QUALE PELLET SCEGLIERE?

La scelta del pellet è fondamentale nell'utilizzo di una stufa, questo infatti contribuisce alla qualità dei rendimenti e alla resa in termini di consumi. Il pellet giusto, inoltre, garantisce una manutenzione più veloce e semplice, bruciando in maniera migliore e lasciando meno residui. L'indicatore relativo ai residui di cenere, determina il grado di sporcizia che il pellet lascia all'interno dell'apparecchio impiegato per la combustione: il valore in questione deve essere minore dell'1%. Questi sono le due caratteristiche principali da tenere in considerazione per la scelta del pellet, infatti da questi due fattori, dipendono anche tutti gli altri, ovvero la lavorazione, la tipologia di essenza dalla quale esso viene ricavato.

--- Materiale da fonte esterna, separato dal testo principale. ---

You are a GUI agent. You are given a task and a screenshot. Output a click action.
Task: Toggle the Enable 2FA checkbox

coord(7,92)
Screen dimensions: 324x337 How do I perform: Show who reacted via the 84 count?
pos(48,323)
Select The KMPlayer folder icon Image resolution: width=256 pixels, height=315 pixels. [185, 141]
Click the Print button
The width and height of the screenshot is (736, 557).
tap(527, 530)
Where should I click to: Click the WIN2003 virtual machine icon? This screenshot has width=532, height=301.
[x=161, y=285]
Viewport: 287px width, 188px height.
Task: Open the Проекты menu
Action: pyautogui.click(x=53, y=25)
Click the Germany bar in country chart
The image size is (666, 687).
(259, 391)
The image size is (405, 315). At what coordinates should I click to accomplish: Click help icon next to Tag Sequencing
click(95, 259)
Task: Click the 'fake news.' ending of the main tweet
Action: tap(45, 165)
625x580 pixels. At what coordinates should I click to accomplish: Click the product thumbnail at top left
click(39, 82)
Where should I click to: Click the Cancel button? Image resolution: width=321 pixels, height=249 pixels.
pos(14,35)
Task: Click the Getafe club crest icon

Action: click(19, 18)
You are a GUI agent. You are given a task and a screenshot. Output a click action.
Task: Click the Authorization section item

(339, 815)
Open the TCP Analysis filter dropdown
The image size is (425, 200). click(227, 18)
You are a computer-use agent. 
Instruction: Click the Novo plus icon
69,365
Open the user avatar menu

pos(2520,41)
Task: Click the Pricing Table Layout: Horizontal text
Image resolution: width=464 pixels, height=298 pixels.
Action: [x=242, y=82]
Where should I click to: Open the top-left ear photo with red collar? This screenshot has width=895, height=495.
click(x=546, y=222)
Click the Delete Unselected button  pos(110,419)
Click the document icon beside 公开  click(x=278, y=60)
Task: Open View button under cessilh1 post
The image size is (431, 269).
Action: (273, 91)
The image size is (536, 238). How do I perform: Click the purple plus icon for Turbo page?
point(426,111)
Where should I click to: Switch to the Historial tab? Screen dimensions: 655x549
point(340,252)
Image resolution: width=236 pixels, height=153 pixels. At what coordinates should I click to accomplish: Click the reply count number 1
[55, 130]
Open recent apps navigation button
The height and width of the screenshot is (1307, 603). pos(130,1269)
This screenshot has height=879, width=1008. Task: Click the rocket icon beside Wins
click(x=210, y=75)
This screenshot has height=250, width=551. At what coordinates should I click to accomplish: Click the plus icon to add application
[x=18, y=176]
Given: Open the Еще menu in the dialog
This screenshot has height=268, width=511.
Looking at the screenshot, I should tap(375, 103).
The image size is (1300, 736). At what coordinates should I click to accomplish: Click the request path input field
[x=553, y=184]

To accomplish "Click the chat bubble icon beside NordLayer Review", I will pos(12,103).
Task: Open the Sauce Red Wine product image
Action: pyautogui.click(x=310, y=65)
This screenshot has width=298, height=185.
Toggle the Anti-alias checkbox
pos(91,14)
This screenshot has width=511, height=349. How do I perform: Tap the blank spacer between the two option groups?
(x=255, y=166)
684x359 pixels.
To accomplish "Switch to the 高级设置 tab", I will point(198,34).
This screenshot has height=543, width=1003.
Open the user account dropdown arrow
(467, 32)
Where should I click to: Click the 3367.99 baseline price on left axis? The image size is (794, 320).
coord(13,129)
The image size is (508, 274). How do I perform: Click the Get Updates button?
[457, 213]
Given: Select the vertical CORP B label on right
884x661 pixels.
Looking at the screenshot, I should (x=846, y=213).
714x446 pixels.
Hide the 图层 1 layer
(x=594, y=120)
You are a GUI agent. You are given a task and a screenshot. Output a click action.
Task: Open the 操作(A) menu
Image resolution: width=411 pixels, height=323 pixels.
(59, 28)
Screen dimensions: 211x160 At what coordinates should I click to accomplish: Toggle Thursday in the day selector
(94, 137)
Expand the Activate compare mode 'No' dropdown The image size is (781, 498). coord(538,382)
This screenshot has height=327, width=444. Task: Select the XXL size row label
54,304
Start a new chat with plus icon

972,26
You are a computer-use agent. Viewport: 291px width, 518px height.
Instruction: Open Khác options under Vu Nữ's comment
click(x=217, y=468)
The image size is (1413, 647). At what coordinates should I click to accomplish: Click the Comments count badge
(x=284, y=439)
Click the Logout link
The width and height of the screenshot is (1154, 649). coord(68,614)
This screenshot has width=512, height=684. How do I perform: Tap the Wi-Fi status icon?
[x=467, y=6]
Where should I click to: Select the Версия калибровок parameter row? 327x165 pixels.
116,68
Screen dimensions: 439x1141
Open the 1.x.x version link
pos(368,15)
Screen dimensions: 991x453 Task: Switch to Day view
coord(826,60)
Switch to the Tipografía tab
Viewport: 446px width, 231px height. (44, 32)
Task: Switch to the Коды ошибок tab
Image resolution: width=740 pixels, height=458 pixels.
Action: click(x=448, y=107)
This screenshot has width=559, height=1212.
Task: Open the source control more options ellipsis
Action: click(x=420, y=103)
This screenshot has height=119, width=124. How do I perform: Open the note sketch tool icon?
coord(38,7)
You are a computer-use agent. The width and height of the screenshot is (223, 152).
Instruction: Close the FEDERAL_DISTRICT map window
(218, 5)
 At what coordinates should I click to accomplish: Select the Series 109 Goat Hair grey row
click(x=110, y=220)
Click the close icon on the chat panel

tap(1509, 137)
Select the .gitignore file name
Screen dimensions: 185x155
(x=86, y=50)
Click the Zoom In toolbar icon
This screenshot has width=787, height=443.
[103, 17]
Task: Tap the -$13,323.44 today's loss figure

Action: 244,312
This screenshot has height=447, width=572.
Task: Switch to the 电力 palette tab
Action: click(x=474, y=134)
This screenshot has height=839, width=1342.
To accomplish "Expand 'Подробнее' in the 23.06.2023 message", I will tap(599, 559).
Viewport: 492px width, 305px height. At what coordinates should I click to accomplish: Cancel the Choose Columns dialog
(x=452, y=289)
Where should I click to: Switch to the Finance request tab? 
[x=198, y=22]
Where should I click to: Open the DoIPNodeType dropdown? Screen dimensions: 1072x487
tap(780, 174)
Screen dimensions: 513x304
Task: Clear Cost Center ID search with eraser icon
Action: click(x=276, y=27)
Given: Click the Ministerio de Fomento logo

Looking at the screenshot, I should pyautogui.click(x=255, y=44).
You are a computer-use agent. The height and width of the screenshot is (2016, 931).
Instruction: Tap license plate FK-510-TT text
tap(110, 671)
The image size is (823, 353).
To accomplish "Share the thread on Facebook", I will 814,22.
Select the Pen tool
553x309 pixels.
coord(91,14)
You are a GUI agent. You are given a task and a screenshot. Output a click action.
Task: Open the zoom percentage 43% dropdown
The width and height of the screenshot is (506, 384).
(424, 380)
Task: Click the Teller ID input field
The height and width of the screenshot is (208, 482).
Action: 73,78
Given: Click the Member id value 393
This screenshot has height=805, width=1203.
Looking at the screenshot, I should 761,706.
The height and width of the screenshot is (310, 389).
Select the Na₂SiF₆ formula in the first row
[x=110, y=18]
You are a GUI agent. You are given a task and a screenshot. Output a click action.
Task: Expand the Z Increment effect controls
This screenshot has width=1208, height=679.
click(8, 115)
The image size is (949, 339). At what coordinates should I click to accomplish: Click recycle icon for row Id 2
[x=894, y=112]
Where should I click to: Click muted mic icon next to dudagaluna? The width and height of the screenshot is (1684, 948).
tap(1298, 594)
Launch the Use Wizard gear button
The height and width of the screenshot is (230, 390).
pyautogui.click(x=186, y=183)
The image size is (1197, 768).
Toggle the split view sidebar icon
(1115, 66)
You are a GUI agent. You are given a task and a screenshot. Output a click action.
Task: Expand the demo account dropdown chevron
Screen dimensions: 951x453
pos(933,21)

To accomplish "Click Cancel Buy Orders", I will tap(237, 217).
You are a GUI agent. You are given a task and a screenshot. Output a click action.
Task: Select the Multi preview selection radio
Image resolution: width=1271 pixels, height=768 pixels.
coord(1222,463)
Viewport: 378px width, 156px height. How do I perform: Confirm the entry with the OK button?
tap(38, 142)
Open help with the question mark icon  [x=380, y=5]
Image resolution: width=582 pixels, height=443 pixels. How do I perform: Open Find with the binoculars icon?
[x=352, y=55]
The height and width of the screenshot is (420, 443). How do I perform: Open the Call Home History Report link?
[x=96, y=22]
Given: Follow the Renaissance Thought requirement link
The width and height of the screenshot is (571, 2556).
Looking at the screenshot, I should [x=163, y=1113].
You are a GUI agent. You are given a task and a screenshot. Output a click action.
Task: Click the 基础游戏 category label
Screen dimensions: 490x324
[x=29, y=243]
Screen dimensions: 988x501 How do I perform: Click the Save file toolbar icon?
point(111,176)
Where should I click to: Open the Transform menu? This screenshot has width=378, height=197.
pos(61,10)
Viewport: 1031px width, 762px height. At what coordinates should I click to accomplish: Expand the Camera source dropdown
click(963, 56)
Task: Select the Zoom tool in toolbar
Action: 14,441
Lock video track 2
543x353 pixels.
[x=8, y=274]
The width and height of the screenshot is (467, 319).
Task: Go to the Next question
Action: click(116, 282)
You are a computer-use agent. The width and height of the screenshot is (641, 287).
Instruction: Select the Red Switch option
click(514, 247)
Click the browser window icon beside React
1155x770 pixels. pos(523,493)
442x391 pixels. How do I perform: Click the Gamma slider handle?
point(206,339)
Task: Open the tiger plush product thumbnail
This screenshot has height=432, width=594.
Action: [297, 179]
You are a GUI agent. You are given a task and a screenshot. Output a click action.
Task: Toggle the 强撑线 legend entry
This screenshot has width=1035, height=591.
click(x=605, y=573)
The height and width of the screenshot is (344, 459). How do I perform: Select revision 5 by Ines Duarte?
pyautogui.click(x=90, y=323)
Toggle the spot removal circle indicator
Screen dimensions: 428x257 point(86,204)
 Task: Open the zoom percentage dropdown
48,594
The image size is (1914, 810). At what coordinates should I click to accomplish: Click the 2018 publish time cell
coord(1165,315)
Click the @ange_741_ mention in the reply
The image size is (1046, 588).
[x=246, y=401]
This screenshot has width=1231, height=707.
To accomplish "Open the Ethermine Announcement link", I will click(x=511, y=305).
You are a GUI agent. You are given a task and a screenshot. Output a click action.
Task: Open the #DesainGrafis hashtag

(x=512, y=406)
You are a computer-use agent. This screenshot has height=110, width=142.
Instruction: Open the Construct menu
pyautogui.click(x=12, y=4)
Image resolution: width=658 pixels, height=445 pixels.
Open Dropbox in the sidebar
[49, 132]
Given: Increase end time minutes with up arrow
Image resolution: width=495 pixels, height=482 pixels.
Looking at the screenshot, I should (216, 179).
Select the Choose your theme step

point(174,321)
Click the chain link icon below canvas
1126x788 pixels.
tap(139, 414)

È indispensabile che il prodotto sia certificato da attestazioni nazionali o internazionali; per l'Italia, la certificazione riconosciuta è Pellet Gold, Din Plus per la Germania e quella ÖNORM per l'Austria. Tuttavia, una certificazione unica a livello europeo, la EN Plus, consente di controllare tutte le caratteristiche chimico-fisiche del pellet e consente di suddividerlo in tre categorie, ovvero le seguenti: la A1 per il pellet più pregiato; la A2 per il pellet di seconda scelta; la B all'interno della quale sarà classificato il pellet più scadente, adatto solo per usi industriali.

Cosa devi fare tu

SOLO MANUTENZIONE ORDINARIA

Devi occuparti della manutenzione ordinaria, ovvero pulire il braciere dei residui una volta alla settimana circa, per evitare possibile occlusioni dei fori di passaggio dell’aria. Oltre a questo la pulizia dei vetri e della stufa in generale, per garantire la luce migliore a questi oggetti di arredo e design. Ricorda: le operazioni di manutenzione vanno effettuate con la stufa spenta e fredda, con la spina non attaccata alla corrente elettrica.

Cosa deve fare un tecnico

MANUTENZIONE STRAORDINARIA

Il tecnico specializzato che si occuperà dell’installazione, dovrà effettuare la prima accensione, dopodiché a fine stagione si incaricherà della manutenzione straordinaria, ovvero la pulizia della canna fumaria e la verifica della tenuta della guarnizioni, delle altre componenti deperibili e delle emissioni. Ricorda: affidati a personale tecnico specializzato, contattai centri di assistenza autorizzati e segnalati dal produttore!